### Entries supplied

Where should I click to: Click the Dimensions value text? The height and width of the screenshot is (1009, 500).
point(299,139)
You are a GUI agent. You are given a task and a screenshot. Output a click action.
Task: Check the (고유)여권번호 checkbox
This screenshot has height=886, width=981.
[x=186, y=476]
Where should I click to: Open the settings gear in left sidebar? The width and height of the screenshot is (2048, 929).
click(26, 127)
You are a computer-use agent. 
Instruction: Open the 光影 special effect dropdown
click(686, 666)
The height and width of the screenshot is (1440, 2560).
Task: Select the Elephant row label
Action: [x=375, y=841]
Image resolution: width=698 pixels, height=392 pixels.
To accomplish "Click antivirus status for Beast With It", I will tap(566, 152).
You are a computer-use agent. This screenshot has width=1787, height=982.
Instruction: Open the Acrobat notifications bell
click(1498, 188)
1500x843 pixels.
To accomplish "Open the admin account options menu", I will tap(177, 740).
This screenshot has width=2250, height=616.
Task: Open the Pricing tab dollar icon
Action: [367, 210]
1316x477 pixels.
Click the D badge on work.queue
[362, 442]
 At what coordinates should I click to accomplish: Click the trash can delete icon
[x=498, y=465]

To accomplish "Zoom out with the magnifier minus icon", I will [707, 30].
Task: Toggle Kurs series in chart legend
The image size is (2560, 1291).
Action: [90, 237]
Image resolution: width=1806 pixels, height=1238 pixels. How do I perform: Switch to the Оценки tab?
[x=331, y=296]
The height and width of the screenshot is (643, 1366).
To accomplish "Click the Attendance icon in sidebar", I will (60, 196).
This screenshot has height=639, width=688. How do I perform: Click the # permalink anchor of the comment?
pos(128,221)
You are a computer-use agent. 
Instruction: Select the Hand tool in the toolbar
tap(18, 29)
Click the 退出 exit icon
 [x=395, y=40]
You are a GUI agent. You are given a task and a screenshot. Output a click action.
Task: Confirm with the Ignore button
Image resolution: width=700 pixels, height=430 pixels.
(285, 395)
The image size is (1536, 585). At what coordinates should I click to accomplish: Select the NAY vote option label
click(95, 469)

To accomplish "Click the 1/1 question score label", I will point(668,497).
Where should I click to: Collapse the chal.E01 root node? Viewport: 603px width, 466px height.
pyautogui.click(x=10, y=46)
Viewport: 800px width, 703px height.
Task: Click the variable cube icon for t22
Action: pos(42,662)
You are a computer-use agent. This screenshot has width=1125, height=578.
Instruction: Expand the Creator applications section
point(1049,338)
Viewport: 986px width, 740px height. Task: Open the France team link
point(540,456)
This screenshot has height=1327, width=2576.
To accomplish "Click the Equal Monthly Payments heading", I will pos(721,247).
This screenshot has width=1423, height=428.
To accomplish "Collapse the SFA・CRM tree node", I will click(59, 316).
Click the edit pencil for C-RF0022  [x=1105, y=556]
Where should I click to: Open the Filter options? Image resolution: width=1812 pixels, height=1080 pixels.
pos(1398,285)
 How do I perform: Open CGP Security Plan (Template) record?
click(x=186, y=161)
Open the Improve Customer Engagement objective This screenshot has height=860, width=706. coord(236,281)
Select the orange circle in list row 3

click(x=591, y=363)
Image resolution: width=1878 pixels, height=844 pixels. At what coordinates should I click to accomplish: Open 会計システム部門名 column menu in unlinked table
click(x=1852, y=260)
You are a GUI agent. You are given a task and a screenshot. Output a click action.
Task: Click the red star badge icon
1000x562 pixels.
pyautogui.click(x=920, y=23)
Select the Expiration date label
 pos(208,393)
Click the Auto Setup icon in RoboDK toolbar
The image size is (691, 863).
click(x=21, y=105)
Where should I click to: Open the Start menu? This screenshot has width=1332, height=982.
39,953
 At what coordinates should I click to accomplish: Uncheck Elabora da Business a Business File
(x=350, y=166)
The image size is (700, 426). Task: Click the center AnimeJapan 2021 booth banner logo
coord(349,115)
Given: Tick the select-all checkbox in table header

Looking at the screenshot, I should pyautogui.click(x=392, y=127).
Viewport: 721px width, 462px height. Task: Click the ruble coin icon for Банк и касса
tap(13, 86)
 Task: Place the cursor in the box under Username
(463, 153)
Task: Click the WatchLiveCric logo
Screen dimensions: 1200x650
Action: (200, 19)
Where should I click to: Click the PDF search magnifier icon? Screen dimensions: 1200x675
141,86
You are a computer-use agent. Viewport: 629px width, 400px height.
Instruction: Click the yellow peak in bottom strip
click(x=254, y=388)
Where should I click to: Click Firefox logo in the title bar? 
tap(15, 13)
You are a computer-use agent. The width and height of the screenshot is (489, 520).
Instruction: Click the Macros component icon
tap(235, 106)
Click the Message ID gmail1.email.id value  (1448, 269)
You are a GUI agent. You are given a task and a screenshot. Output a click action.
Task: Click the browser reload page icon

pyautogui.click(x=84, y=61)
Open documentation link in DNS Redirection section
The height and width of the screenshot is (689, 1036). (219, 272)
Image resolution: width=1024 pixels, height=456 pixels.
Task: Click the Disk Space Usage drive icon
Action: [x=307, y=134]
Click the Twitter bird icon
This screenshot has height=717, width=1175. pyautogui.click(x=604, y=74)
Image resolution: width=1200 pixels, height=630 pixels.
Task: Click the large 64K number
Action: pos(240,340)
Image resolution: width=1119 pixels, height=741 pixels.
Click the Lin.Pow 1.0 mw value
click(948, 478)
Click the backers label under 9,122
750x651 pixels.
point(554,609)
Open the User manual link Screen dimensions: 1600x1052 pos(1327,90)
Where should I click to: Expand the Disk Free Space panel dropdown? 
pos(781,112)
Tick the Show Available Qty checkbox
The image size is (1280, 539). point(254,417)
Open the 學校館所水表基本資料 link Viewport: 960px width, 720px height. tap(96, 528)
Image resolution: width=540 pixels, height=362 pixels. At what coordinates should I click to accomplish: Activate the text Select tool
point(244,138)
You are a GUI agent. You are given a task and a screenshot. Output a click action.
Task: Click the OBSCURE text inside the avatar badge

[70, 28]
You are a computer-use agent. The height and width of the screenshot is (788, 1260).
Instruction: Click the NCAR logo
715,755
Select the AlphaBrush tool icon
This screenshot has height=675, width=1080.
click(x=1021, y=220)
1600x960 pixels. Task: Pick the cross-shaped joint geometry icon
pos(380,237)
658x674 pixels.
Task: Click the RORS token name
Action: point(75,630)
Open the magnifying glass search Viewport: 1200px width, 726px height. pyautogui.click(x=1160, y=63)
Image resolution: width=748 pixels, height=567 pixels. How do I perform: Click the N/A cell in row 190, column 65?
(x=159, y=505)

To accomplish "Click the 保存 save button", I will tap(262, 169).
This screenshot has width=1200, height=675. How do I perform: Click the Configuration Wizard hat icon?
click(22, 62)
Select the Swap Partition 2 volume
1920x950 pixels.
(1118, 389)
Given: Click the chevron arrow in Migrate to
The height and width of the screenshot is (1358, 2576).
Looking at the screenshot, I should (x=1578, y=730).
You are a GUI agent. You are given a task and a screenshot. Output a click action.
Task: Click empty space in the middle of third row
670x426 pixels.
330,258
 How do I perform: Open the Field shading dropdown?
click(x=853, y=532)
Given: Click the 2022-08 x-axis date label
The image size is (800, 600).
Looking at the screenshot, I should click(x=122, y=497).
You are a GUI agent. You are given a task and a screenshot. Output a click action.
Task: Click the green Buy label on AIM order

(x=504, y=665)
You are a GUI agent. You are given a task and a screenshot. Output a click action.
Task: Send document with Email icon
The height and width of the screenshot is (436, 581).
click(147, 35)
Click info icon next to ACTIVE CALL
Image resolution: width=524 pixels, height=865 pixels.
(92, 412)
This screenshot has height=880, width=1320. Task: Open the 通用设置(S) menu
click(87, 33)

######

Required work |
Reproduce exactly the stretch of the material above that starts at the line with "Click the Twitter bird icon" and ends at the line with "Open the magnifying", both included, and nothing else.

Solved problem |
Click the Twitter bird icon
This screenshot has height=717, width=1175. pyautogui.click(x=604, y=74)
Image resolution: width=1200 pixels, height=630 pixels.
Task: Click the large 64K number
Action: pos(240,340)
Image resolution: width=1119 pixels, height=741 pixels.
Click the Lin.Pow 1.0 mw value
click(948, 478)
Click the backers label under 9,122
750x651 pixels.
point(554,609)
Open the User manual link Screen dimensions: 1600x1052 pos(1327,90)
Where should I click to: Expand the Disk Free Space panel dropdown? 
pos(781,112)
Tick the Show Available Qty checkbox
The image size is (1280, 539). point(254,417)
Open the 學校館所水表基本資料 link Viewport: 960px width, 720px height. tap(96, 528)
Image resolution: width=540 pixels, height=362 pixels. At what coordinates should I click to accomplish: Activate the text Select tool
point(244,138)
You are a GUI agent. You are given a task and a screenshot. Output a click action.
Task: Click the OBSCURE text inside the avatar badge

[70, 28]
You are a computer-use agent. The height and width of the screenshot is (788, 1260).
Instruction: Click the NCAR logo
715,755
Select the AlphaBrush tool icon
This screenshot has height=675, width=1080.
click(x=1021, y=220)
1600x960 pixels. Task: Pick the cross-shaped joint geometry icon
pos(380,237)
658x674 pixels.
Task: Click the RORS token name
Action: point(75,630)
Open the magnifying glass search Viewport: 1200px width, 726px height. pyautogui.click(x=1160, y=63)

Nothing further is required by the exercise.